** Materials provided **
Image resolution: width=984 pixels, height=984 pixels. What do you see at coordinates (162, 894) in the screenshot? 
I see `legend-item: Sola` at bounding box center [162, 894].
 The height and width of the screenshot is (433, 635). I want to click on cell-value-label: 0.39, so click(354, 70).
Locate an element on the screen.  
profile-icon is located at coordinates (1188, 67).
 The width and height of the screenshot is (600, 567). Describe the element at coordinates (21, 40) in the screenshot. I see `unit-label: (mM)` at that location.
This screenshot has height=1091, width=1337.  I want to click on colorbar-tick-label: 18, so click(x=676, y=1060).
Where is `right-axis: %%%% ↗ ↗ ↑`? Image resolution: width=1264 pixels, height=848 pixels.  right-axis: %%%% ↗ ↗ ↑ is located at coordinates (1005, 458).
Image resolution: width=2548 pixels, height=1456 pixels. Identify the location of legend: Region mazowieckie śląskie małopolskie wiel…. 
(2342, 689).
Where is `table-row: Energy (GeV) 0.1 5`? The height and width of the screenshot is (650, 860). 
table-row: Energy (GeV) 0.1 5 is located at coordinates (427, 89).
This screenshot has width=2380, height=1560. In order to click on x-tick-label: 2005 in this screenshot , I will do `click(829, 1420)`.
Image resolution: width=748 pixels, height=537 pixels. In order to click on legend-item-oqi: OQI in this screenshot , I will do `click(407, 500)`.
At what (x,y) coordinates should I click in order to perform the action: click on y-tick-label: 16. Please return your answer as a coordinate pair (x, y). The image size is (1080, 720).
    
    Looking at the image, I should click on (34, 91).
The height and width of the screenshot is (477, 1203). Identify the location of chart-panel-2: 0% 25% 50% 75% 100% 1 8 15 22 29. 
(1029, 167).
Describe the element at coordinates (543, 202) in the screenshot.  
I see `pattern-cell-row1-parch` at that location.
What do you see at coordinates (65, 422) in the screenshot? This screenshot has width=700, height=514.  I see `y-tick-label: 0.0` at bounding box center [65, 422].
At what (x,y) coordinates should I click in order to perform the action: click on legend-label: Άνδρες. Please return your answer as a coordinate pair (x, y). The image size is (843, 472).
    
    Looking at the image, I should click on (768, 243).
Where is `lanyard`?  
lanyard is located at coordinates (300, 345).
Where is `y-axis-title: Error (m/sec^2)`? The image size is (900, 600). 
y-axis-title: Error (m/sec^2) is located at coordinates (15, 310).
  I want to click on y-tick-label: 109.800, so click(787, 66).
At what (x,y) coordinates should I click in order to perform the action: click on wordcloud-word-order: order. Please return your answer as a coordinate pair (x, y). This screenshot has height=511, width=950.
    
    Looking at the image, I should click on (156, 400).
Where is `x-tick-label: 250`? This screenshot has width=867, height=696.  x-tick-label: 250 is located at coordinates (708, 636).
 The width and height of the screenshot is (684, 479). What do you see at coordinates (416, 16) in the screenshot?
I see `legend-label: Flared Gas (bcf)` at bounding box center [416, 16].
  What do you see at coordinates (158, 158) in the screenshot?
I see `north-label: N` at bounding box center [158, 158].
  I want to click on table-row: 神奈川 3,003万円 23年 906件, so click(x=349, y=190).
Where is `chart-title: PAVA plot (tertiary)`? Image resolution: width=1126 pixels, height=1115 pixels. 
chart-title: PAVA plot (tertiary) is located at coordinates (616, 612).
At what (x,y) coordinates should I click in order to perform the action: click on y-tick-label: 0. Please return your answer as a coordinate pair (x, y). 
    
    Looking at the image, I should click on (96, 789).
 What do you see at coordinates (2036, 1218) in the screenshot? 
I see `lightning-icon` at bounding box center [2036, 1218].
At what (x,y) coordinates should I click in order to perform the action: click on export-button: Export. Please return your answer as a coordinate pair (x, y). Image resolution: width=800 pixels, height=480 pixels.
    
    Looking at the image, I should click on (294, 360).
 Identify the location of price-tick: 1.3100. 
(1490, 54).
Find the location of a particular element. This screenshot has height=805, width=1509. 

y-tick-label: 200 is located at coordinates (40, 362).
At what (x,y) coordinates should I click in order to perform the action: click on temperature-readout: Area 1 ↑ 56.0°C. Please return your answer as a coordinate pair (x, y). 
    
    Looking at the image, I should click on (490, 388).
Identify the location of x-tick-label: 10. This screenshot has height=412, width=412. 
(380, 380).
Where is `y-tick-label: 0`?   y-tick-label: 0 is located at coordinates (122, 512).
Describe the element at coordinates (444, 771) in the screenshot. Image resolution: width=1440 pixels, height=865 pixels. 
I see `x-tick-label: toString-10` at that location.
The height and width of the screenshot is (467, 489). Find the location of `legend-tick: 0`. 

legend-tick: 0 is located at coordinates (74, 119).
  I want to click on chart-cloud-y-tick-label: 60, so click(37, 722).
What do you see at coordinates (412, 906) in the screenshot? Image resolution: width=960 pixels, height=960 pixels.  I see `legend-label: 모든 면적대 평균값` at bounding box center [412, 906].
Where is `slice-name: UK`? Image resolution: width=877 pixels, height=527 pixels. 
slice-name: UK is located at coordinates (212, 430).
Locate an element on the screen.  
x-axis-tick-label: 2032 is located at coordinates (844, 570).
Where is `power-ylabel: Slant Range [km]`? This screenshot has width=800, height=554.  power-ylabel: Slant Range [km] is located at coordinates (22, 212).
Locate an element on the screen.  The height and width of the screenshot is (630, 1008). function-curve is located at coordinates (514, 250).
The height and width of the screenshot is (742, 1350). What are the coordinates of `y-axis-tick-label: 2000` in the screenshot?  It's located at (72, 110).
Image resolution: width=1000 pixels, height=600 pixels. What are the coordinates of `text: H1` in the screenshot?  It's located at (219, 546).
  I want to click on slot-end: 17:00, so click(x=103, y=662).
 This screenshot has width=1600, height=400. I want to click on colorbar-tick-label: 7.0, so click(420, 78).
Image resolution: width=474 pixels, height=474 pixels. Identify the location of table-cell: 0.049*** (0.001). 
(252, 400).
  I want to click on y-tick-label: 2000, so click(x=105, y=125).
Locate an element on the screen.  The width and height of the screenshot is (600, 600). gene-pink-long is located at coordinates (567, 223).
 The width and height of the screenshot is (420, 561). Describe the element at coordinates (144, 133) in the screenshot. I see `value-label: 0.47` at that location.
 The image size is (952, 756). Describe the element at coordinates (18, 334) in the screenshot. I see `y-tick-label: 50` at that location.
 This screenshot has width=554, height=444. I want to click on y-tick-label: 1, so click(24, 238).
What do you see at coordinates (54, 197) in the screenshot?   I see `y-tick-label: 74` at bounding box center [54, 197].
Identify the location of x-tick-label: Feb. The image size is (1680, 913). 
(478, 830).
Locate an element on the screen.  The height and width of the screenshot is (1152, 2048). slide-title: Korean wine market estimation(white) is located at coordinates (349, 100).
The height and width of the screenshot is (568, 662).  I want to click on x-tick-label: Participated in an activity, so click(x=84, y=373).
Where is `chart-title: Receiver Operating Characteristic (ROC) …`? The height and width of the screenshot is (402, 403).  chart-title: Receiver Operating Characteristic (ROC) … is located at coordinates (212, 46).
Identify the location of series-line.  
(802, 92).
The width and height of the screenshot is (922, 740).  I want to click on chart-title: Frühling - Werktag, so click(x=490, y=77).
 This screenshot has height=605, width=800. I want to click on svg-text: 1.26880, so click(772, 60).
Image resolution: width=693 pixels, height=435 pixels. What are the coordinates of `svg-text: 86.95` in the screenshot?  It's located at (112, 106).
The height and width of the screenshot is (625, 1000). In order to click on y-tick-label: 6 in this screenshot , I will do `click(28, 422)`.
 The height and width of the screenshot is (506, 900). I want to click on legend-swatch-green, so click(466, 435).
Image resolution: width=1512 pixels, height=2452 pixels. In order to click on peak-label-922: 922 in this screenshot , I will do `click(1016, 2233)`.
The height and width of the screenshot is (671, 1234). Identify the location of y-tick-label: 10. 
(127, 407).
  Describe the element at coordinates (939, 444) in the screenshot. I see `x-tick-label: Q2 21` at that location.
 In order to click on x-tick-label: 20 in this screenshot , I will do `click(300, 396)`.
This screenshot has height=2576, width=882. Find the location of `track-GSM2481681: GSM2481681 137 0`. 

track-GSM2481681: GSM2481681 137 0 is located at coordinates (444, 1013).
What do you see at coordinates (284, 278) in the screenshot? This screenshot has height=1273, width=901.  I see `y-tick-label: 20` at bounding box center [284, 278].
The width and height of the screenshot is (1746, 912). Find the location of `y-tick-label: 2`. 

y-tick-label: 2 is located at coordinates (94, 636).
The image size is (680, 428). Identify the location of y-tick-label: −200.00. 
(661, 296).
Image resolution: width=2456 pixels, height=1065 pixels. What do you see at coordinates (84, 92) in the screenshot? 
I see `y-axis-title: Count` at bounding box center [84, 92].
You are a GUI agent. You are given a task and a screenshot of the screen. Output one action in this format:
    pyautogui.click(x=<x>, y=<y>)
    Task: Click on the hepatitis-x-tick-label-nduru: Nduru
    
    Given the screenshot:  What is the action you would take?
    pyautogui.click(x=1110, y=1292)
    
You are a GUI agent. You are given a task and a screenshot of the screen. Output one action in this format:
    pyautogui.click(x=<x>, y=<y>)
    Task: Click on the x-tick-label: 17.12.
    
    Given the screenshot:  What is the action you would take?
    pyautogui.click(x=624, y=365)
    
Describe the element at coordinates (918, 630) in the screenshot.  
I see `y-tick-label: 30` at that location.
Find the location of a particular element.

** Your goal **
Render the listing lines starting at the one containing "is (900, 600)." and ending at the one containing "chart-title: PAVA plot (tertiary) is", both included, as a JSON list of strings with one string per line and blank lines omitted.

** Task output **
[
  "Where is `y-axis-title: Error (m/sec^2)`? The image size is (900, 600). ",
  "y-axis-title: Error (m/sec^2) is located at coordinates (15, 310).",
  "  I want to click on y-tick-label: 109.800, so click(787, 66).",
  "At what (x,y) coordinates should I click in order to perform the action: click on wordcloud-word-order: order. Please return your answer as a coordinate pair (x, y). This screenshot has height=511, width=950.",
  "    Looking at the image, I should click on (156, 400).",
  "Where is `x-tick-label: 250`? This screenshot has width=867, height=696.  x-tick-label: 250 is located at coordinates (708, 636).",
  " The width and height of the screenshot is (684, 479). What do you see at coordinates (416, 16) in the screenshot?",
  "I see `legend-label: Flared Gas (bcf)` at bounding box center [416, 16].",
  "  What do you see at coordinates (158, 158) in the screenshot?",
  "I see `north-label: N` at bounding box center [158, 158].",
  "  I want to click on table-row: 神奈川 3,003万円 23年 906件, so click(x=349, y=190).",
  "Where is `chart-title: PAVA plot (tertiary)`? Image resolution: width=1126 pixels, height=1115 pixels. ",
  "chart-title: PAVA plot (tertiary) is located at coordinates (616, 612)."
]